If a line in the data below includes the string "computer", please return a copy of it.

─── Extracted information

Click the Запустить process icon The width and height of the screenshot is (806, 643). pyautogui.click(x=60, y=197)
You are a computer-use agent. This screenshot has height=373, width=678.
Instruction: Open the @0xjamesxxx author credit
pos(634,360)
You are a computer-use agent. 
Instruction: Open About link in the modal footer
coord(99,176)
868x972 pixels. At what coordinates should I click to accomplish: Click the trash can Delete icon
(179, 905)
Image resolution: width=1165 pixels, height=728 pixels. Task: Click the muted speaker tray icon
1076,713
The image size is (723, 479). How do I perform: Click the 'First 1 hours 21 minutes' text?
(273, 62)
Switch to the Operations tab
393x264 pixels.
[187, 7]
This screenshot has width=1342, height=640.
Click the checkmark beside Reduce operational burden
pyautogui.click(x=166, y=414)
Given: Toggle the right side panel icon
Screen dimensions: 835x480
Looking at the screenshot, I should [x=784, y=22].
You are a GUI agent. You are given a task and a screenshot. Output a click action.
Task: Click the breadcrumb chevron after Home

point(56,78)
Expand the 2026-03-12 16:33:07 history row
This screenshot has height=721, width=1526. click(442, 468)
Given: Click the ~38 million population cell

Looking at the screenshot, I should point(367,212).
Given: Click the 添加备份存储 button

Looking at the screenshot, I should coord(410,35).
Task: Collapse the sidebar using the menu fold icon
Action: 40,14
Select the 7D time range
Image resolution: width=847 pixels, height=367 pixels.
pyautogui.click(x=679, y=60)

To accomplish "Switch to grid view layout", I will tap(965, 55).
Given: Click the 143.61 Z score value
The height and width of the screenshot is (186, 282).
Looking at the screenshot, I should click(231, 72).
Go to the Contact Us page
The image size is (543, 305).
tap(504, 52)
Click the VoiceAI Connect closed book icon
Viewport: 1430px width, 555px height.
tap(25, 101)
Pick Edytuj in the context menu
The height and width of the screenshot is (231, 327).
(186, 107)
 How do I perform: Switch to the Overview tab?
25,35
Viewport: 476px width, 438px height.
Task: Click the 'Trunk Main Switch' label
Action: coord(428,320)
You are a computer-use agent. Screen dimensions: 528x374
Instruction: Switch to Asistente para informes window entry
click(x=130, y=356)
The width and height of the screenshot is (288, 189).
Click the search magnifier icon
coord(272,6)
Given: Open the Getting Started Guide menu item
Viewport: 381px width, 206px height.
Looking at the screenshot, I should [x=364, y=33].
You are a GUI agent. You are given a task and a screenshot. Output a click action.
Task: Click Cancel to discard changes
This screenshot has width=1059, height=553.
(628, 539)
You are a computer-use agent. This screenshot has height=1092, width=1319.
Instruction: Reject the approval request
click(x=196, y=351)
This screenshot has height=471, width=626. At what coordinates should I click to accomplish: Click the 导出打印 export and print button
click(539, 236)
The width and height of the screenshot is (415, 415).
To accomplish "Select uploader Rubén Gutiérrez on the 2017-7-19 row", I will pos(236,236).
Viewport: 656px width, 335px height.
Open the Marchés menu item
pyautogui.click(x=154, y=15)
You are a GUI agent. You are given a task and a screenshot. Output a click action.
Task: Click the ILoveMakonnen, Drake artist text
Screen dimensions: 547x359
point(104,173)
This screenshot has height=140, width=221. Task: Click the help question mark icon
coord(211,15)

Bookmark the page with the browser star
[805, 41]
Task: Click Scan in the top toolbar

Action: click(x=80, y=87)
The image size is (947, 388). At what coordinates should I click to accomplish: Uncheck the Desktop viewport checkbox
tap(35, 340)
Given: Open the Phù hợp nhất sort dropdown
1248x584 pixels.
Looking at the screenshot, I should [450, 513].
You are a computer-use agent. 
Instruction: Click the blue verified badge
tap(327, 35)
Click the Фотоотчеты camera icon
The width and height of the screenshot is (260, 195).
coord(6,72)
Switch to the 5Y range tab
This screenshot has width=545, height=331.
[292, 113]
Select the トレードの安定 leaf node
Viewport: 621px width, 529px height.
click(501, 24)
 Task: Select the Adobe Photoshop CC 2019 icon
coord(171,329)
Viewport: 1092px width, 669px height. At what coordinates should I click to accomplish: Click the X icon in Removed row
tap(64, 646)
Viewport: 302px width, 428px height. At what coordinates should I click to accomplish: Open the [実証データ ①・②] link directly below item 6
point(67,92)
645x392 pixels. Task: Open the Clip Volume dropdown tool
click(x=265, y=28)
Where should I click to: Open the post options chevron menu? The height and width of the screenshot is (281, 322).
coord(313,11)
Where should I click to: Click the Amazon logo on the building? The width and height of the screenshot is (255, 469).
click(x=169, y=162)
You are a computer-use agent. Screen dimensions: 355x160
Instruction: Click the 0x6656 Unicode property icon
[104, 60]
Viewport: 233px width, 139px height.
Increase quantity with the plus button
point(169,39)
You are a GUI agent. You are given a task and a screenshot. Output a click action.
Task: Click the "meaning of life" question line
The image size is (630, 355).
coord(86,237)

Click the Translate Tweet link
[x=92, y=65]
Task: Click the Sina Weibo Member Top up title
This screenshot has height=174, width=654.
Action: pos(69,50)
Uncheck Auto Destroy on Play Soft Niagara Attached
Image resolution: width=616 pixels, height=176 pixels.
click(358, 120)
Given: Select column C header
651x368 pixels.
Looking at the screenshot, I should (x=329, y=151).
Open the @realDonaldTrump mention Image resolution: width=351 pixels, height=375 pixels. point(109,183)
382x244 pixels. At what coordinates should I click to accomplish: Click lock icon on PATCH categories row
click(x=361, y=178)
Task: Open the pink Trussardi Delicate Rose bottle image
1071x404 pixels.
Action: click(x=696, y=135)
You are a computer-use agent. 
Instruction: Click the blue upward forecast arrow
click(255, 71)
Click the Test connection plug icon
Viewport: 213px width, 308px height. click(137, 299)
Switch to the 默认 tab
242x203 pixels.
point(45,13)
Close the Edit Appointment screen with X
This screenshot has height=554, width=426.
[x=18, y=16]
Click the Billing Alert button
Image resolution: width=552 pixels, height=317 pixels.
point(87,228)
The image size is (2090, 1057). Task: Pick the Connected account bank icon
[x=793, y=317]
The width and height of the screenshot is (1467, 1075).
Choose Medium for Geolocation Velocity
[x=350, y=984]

──────

> **Exercise answer**
You are a computer-use agent. This screenshot has height=373, width=678.
You are a computer-use agent. 
You are a computer-use agent. Screen dimensions: 528x374
You are a computer-use agent. This screenshot has height=1092, width=1319.
You are a computer-use agent. 
You are a computer-use agent. Screen dimensions: 355x160
You are a computer-use agent. 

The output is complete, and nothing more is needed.